Onerep seems to be working in partnership with one other problematic people-search service: Radaris, which has a historical past of ignoring opt-out requests or failing to honor them. Per week earlier than breaking the story about Onerep, KrebsOnSecurity revealed analysis exhibiting the co-founders of Radaris have been two native Russian brothers who’d constructed an enormous community of affiliate internet marketing applications and shopper knowledge dealer companies.

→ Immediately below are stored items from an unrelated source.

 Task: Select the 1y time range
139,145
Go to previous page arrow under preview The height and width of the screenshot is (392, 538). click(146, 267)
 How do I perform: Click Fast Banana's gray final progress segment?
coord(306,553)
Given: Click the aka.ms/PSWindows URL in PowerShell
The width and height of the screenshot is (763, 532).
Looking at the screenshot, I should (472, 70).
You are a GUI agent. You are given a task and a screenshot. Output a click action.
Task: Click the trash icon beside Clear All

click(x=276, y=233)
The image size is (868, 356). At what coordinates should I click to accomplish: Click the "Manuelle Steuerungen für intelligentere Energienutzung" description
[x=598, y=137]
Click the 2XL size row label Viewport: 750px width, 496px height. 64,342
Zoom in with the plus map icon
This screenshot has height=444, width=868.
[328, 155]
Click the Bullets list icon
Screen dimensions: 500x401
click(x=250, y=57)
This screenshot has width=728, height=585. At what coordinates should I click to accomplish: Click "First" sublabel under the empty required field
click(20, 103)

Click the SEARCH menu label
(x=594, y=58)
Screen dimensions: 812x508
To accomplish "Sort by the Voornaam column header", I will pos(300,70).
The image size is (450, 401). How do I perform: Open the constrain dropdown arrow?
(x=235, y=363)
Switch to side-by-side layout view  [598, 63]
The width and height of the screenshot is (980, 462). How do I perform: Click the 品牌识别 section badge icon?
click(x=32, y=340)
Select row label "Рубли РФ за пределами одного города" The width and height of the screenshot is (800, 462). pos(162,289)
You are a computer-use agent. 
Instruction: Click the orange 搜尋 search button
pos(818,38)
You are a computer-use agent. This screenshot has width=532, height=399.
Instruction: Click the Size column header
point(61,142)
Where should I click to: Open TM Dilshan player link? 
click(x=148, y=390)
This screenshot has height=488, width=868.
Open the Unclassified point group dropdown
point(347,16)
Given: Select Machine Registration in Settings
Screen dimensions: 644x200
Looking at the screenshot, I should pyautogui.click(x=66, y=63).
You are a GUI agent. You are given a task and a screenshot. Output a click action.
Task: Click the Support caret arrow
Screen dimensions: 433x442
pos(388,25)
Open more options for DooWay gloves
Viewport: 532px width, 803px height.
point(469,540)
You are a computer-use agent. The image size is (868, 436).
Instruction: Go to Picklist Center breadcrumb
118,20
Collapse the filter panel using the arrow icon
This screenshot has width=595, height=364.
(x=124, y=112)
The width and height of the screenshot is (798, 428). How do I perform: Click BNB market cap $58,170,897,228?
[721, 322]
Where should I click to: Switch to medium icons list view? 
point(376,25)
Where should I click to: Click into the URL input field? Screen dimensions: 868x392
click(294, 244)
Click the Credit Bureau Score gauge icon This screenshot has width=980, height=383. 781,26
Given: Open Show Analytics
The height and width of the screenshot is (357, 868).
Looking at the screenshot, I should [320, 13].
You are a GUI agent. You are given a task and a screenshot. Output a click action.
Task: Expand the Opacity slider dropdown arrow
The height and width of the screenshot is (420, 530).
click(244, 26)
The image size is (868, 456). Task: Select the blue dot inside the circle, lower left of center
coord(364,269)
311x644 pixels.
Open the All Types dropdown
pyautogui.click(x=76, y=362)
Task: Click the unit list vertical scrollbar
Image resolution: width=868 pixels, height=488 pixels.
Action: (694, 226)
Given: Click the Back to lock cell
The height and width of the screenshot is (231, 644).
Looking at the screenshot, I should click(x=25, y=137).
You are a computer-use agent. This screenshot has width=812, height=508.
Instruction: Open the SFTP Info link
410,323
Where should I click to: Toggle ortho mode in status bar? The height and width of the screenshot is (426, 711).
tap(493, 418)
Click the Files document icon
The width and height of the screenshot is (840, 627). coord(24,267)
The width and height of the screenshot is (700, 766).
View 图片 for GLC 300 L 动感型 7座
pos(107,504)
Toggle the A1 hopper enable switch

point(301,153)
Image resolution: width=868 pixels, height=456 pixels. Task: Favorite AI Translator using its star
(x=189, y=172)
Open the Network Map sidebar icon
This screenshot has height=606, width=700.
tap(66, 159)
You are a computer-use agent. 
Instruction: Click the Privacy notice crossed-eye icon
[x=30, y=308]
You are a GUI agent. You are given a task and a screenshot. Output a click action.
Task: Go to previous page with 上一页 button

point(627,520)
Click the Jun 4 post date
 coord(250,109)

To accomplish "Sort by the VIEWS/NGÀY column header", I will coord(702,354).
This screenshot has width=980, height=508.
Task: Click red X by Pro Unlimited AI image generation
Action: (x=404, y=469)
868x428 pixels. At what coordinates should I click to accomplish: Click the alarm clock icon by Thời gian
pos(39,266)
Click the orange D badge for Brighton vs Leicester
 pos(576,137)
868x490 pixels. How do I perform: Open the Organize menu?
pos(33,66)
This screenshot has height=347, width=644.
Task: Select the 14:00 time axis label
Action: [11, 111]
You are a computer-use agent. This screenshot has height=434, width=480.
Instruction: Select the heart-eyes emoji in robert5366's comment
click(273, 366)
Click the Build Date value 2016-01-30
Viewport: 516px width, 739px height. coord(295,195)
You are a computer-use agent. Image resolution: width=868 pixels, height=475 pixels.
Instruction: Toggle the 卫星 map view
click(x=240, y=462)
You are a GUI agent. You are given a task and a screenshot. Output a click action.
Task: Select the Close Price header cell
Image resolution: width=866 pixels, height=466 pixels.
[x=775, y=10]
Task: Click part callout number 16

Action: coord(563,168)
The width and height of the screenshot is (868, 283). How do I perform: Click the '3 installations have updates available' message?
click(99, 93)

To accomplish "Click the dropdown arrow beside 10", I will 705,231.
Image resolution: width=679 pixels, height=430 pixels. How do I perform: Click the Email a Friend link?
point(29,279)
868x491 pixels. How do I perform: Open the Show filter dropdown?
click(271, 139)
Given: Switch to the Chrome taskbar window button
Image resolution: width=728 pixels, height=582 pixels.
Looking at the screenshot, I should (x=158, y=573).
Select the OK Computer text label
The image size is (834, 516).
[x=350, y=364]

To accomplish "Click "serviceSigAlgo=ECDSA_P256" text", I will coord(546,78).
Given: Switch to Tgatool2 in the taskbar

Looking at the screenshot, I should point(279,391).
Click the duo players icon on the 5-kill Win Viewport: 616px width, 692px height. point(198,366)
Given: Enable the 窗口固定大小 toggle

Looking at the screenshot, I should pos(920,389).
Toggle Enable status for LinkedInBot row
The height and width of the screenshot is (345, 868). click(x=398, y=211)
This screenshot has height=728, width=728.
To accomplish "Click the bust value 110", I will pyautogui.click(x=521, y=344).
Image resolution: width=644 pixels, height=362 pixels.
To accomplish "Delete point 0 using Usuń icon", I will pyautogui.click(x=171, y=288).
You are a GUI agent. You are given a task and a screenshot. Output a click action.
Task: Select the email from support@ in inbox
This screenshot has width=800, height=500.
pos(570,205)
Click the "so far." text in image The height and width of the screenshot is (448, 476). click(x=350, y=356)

Attorneys for the Radaris co-founders threatened to sue KrebsOnSecurity until that story was retracted in full, claiming the founders have been in truth Ukrainian and that our reporting had defamed the brothers by associating them with the actions of Radaris. As an alternative, we revealed a follow-up investigation which confirmed that not solely did the brothers from Russia create Radaris, for a few years they issued press releases quoting a fictitious CEO looking for cash from buyers.

A number of readers have shared emails they acquired from Radaris after making an attempt to take away their private knowledge, and people messages present Radaris has been selling Onerep.

An e-mail from Radaris selling Onerep.